■ **Exercise requirements**:
The entries below must be copied exactly as they are.

■ **Data listing**:
Start of Block

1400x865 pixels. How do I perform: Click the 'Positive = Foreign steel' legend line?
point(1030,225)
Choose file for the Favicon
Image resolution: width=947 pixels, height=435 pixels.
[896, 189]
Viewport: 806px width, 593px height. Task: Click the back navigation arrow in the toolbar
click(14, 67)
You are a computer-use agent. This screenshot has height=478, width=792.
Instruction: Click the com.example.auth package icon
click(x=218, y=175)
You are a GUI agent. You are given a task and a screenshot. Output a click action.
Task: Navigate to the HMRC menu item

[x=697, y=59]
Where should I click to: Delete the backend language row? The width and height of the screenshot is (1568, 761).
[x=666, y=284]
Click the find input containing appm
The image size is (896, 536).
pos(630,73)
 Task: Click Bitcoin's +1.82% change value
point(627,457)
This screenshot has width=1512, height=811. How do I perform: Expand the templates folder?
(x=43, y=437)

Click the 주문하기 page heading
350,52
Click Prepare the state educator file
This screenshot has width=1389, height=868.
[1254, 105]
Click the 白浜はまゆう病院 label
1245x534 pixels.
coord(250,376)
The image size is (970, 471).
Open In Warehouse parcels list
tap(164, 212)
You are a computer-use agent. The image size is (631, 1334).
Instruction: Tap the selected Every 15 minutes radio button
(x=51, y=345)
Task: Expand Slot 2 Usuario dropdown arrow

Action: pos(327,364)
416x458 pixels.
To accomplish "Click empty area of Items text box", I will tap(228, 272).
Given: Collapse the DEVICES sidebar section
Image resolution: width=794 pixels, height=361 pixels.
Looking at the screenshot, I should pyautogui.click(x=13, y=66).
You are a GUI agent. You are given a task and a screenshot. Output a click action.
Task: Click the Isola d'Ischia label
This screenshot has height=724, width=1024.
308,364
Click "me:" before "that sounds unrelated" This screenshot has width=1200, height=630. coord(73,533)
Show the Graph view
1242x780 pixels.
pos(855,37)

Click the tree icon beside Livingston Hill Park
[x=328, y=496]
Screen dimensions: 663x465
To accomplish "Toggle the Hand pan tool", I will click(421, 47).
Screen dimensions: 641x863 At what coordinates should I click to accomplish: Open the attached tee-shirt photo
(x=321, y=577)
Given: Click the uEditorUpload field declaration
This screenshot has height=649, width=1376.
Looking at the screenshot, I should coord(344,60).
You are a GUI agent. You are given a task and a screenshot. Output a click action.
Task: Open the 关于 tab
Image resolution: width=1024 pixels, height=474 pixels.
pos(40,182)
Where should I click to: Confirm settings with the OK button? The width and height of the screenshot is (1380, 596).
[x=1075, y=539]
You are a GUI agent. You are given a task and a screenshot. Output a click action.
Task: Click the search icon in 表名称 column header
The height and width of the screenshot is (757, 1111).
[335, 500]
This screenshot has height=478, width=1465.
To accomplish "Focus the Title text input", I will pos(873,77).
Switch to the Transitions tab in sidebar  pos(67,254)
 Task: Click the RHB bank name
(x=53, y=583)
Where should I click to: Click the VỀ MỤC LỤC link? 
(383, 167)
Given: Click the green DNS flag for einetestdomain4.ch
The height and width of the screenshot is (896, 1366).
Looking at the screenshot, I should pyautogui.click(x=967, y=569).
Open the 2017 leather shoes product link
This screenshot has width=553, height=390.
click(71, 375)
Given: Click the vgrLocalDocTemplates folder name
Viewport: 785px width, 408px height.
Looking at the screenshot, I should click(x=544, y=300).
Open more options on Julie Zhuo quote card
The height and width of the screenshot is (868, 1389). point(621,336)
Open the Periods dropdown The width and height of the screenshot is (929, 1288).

End of Block

■ **Answer**:
1400x865 pixels. How do I perform: Click the 'Positive = Foreign steel' legend line?
point(1030,225)
Choose file for the Favicon
Image resolution: width=947 pixels, height=435 pixels.
[896, 189]
Viewport: 806px width, 593px height. Task: Click the back navigation arrow in the toolbar
click(14, 67)
You are a computer-use agent. This screenshot has height=478, width=792.
Instruction: Click the com.example.auth package icon
click(x=218, y=175)
You are a GUI agent. You are given a task and a screenshot. Output a click action.
Task: Navigate to the HMRC menu item

[x=697, y=59]
Where should I click to: Delete the backend language row? The width and height of the screenshot is (1568, 761).
[x=666, y=284]
Click the find input containing appm
The image size is (896, 536).
pos(630,73)
 Task: Click Bitcoin's +1.82% change value
point(627,457)
This screenshot has width=1512, height=811. How do I perform: Expand the templates folder?
(x=43, y=437)

Click the 주문하기 page heading
350,52
Click Prepare the state educator file
This screenshot has width=1389, height=868.
[1254, 105]
Click the 白浜はまゆう病院 label
1245x534 pixels.
coord(250,376)
The image size is (970, 471).
Open In Warehouse parcels list
tap(164, 212)
You are a computer-use agent. The image size is (631, 1334).
Instruction: Tap the selected Every 15 minutes radio button
(x=51, y=345)
Task: Expand Slot 2 Usuario dropdown arrow

Action: pos(327,364)
416x458 pixels.
To accomplish "Click empty area of Items text box", I will tap(228, 272).
Given: Collapse the DEVICES sidebar section
Image resolution: width=794 pixels, height=361 pixels.
Looking at the screenshot, I should pyautogui.click(x=13, y=66).
You are a GUI agent. You are given a task and a screenshot. Output a click action.
Task: Click the Isola d'Ischia label
This screenshot has height=724, width=1024.
308,364
Click "me:" before "that sounds unrelated" This screenshot has width=1200, height=630. coord(73,533)
Show the Graph view
1242x780 pixels.
pos(855,37)

Click the tree icon beside Livingston Hill Park
[x=328, y=496]
Screen dimensions: 663x465
To accomplish "Toggle the Hand pan tool", I will click(421, 47).
Screen dimensions: 641x863 At what coordinates should I click to accomplish: Open the attached tee-shirt photo
(x=321, y=577)
Given: Click the uEditorUpload field declaration
This screenshot has height=649, width=1376.
Looking at the screenshot, I should coord(344,60).
You are a GUI agent. You are given a task and a screenshot. Output a click action.
Task: Open the 关于 tab
Image resolution: width=1024 pixels, height=474 pixels.
pos(40,182)
Where should I click to: Confirm settings with the OK button? The width and height of the screenshot is (1380, 596).
[x=1075, y=539]
You are a GUI agent. You are given a task and a screenshot. Output a click action.
Task: Click the search icon in 表名称 column header
The height and width of the screenshot is (757, 1111).
[335, 500]
This screenshot has height=478, width=1465.
To accomplish "Focus the Title text input", I will pos(873,77).
Switch to the Transitions tab in sidebar  pos(67,254)
 Task: Click the RHB bank name
(x=53, y=583)
Where should I click to: Click the VỀ MỤC LỤC link? 
(383, 167)
Given: Click the green DNS flag for einetestdomain4.ch
The height and width of the screenshot is (896, 1366).
Looking at the screenshot, I should pyautogui.click(x=967, y=569).
Open the 2017 leather shoes product link
This screenshot has width=553, height=390.
click(71, 375)
Given: Click the vgrLocalDocTemplates folder name
Viewport: 785px width, 408px height.
Looking at the screenshot, I should click(x=544, y=300).
Open more options on Julie Zhuo quote card
The height and width of the screenshot is (868, 1389). point(621,336)
Open the Periods dropdown The width and height of the screenshot is (929, 1288).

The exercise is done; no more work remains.